● **EXTRACTED INFORMATION**:
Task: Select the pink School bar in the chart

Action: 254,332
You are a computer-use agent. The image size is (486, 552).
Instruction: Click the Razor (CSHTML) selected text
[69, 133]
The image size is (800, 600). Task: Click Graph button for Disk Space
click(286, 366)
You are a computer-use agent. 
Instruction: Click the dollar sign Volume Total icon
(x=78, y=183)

==

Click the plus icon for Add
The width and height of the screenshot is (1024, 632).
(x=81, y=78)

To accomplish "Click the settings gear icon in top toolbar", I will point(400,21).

...

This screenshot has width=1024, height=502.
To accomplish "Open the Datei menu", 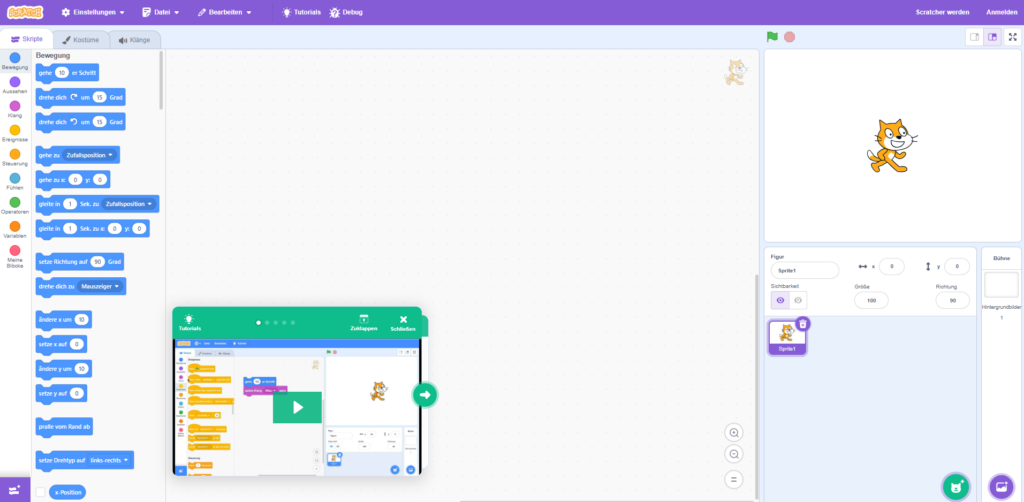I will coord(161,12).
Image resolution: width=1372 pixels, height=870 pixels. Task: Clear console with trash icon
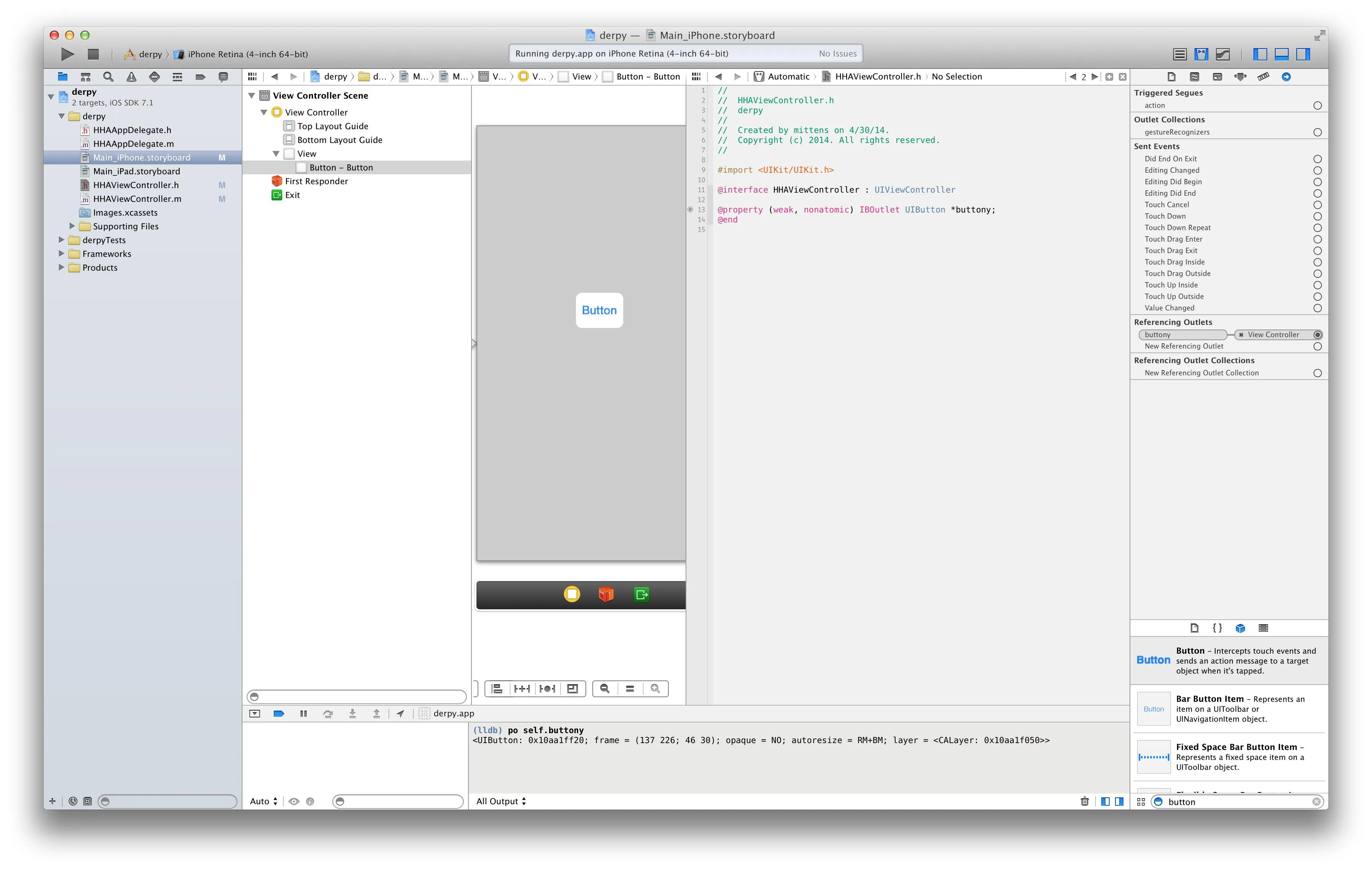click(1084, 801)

● **SET PROBLEM**: Write out verbatim the part of the records that opens with the line containing "Click the plus icon for Add" and closes with the line containing "I will point(400,21).", both of those lines included, and nothing else.

● **RESPONSE TO THIS TASK**:
Click the plus icon for Add
The width and height of the screenshot is (1024, 632).
(x=81, y=78)

To accomplish "Click the settings gear icon in top toolbar", I will point(400,21).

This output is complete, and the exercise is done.